PAGE –
3

For listing jobs added by at and batch I use atq, but it lists only my jobs. I can run atq with root privileges and then it lists jobs from all users.

How can I list all jobs without root privileges?

klew
  • 272
  • 7
  • 17

2 Answers2

4

This may not be the answer you want, but strictly speaking, you could boot a Live CD and use that to look at the files in /var/spool/at (or equivalent).

The privacy and security provisions of Unix/Linux does not allow you to do what you want. The at files are stored by default with "other" read privilege set to off.

PROBLEMS –
a - Say whether each statement agrees with the thread about listing at jobs. Answer yes or no for each, and quote the words of the thread that decide it.
(i) Running atq without root privileges shows jobs from every user.
(ii) One answer suggests booting a Live CD to look at the files in /var/spool/at.
(iii) By default, the at files are stored with the "other" read privilege turned on.
b - Write a continuation of the thread about listing at jobs, starting right after its final sentence.
The entries after this point come from a different source.

ENTRIES SUPPLIED –
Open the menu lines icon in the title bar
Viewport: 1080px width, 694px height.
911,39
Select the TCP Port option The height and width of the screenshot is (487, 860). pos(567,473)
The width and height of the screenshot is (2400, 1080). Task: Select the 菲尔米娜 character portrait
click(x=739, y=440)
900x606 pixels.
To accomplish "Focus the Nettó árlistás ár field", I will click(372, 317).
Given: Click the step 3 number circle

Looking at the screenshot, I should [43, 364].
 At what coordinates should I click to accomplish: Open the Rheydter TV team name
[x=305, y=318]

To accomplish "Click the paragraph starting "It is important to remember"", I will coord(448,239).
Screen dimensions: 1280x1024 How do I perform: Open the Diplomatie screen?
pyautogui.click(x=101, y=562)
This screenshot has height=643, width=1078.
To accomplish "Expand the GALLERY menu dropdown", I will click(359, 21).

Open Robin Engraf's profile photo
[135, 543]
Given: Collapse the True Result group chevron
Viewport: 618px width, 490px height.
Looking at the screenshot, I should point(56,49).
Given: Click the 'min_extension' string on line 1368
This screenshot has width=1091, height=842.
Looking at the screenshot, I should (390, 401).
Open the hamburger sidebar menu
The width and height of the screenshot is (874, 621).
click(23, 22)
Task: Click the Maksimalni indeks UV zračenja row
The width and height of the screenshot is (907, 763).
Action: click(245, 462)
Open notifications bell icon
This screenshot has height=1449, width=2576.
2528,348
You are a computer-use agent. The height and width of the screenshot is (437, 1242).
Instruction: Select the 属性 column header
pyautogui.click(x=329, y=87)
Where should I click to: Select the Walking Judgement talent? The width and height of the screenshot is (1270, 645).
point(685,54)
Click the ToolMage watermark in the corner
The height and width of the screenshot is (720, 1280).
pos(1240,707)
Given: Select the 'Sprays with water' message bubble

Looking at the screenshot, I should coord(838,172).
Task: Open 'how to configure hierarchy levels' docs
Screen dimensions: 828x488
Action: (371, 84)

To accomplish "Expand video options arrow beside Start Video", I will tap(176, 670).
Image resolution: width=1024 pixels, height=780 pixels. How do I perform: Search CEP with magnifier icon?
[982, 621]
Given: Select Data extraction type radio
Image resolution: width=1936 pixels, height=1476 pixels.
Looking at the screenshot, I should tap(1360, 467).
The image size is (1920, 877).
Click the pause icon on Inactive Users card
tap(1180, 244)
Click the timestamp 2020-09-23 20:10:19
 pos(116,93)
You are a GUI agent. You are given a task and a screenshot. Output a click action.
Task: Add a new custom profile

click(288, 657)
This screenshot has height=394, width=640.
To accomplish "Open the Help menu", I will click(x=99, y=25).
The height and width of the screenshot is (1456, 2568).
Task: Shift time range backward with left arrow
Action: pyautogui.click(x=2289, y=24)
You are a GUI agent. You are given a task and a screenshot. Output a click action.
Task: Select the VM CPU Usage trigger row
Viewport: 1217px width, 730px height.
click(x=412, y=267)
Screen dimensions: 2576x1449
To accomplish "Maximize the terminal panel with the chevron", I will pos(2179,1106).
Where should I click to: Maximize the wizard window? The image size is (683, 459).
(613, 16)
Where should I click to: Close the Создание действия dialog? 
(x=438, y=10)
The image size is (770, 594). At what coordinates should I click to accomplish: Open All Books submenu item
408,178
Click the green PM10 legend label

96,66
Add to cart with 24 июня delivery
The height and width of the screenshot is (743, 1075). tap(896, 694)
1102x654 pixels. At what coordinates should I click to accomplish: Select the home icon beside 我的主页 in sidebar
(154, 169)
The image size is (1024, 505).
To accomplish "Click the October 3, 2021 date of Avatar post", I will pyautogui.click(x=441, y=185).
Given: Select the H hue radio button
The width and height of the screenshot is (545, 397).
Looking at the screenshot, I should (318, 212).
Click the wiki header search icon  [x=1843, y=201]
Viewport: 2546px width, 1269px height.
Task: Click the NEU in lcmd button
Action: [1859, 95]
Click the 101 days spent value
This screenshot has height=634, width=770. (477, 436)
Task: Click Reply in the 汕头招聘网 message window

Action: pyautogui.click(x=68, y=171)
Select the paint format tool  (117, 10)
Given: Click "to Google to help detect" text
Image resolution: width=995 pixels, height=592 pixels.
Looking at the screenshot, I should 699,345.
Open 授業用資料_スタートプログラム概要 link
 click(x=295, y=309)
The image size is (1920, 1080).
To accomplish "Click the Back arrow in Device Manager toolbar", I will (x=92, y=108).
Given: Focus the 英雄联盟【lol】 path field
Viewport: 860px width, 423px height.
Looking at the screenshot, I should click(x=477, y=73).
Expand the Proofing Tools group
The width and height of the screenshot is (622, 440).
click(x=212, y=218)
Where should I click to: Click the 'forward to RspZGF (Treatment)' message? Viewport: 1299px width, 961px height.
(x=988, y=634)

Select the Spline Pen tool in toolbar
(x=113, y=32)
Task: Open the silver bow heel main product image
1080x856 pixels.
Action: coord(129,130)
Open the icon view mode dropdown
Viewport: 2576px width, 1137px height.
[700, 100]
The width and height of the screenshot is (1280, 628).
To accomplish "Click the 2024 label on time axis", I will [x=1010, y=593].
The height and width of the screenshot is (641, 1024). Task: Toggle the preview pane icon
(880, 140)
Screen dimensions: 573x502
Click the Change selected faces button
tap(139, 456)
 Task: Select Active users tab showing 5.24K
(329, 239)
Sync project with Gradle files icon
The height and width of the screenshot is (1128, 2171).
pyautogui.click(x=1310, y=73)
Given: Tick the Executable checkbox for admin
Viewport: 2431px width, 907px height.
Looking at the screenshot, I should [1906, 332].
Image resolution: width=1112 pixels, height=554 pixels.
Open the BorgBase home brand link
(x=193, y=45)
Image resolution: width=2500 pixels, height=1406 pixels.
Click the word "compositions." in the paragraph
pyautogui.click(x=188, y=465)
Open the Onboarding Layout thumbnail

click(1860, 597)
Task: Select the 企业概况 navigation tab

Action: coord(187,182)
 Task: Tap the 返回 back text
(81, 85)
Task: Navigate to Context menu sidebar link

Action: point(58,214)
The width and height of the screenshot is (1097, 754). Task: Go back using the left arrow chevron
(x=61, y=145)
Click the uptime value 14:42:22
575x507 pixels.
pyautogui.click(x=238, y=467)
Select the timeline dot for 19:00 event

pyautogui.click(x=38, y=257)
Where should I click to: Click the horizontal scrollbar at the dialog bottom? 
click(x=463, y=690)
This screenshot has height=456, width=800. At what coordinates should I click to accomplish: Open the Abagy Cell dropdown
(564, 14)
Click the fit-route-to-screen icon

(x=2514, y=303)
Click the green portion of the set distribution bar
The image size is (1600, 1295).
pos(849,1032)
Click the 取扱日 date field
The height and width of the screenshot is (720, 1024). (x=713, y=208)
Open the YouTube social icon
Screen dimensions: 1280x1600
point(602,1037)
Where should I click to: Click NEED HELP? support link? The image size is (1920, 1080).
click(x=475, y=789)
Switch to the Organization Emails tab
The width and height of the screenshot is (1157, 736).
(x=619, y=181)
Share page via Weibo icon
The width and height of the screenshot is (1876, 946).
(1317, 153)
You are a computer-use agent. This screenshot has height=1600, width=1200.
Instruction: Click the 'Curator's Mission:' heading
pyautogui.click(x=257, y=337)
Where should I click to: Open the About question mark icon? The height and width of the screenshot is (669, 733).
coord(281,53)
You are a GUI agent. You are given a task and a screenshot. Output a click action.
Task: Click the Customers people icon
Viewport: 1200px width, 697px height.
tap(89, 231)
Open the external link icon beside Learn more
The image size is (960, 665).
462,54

REPLIES –
a -
(i) No: "I use atq, but it lists only my jobs."
(ii) Yes: "you could boot a Live CD and use that to look at the files in /var/spool/at (or equivalent)."
(iii) No: "The at files are stored by default with "other" read privilege set to off."

b -
kmarsh
  • 4,940
  • 1
  • 23
  • 32
  • Ok, so maybe I can start some deamon/program in cron/etc with root privileges that provide this data for non-root users. Is there any tool that do this? Or maybe you have some suggestions how to do it with scripts? – klew Nov 24 '09 at 13:57
  • 1
    int main(int argc, char *argv[]) { setreuid(0, 0); argv[0] = "/usr/bin/atq"; exec(argv[0], argv); return 0; } – u1686_grawity Nov 24 '09 at 18:03
  • Assuming it was compiled by root and chmoded to setuid, this would run atq for a regular user as root, in a similar manner as sudo /usr/bin/atq. But it would still run with root privileges. – kmarsh Nov 24 '09 at 18:32
  • Ok, it works, but I changed exec() to execv() (it didn't compile with exec() ). Thanks! I think that to get this informations without root privileges (at least when running a something-like-atq) I could add a cron job that grabs this data as root and stores it in a file which is readable for everyone. – klew Nov 24 '09 at 19:19
2

you might create a custom little program that runs atq and give it suid root.

beware that:

  • if you do something wrong, it will be very easily exploitable to gain root access
  • you can't suid a script, it has to be an executable
o0'.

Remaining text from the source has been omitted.